意图理解是新一代电力智能交互平台中的一项基础技术。通过将用户诉求自动分类与分级,可以大幅提升服务效率和质量。针对电力交互平台中的意图理解问题,提出一种基于深度学习的多任务集成模型,该模型可以同时训练意图理解中密切相关的两项子任务:意图检测(Intent Detection)与语义槽填充(Slot Filling)。使用具有长短期记忆(Long-Short Term Memory,LSTM)结构和门控循环单元(Gated Recurrent Unit,GRU)的深度双向循环神经网络(recurrent neural network,RNN)作为基本分类器,多层感知机(Multi-Layer Perceptron,MLP)框架用于组合输出结果,并基于词向量特征与词性特征对模型进行增强。在真实数据上的实验表明该集成多任务模型相比单一模型或其他主流方法更为有效。
英文摘要:
Intent understanding is a fundamental technology in new-type power intelligent interaction platform. Through classifying and grading intents of customers automatically, efficiency and quality of power service can be remarkably improved.
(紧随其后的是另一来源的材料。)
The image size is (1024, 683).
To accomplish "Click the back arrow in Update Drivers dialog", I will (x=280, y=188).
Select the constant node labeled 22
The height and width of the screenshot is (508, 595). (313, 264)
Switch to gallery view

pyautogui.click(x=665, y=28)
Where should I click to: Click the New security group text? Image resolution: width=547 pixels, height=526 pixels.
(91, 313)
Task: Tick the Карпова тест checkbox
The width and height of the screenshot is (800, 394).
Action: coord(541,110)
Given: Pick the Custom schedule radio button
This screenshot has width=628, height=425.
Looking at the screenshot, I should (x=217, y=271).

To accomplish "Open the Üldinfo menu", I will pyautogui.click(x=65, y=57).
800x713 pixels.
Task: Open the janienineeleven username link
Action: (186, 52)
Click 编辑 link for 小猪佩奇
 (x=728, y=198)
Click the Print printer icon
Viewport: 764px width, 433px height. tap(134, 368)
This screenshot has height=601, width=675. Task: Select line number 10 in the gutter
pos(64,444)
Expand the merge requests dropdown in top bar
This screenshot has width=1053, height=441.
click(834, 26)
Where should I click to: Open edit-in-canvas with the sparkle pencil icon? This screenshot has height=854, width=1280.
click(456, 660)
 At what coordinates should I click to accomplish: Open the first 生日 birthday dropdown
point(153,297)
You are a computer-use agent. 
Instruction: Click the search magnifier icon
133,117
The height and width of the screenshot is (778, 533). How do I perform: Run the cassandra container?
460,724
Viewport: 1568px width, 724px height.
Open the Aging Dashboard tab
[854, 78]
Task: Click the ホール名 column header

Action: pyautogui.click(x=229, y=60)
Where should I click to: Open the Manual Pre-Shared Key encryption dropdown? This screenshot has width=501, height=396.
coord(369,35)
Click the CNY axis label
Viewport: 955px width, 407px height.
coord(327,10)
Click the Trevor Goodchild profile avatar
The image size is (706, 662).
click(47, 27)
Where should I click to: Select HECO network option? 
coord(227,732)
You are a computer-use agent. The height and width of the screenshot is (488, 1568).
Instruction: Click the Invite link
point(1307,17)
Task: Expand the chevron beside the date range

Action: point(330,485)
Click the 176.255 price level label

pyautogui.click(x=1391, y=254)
Towards intent understanding problem in power interaction platform, an ensemble multi-task model based on deep learning is proposed, which can simultaneously train two closely related sub-tasks in intent understanding: intent detection and slot filling. Recurrent neural networks with long-short term memory (LSTM) and gated recurrent unit (GRU) respectively are used as base model in the proposed model, and multi-layer perceptron generates the final output. Word vectors and part-of-speech (POS) features are used to reinforce the proposed method. Experimental results on real-world dialogue data indicates the superiority of the proposed ensemble multi-task model compared with independent models and other peer models.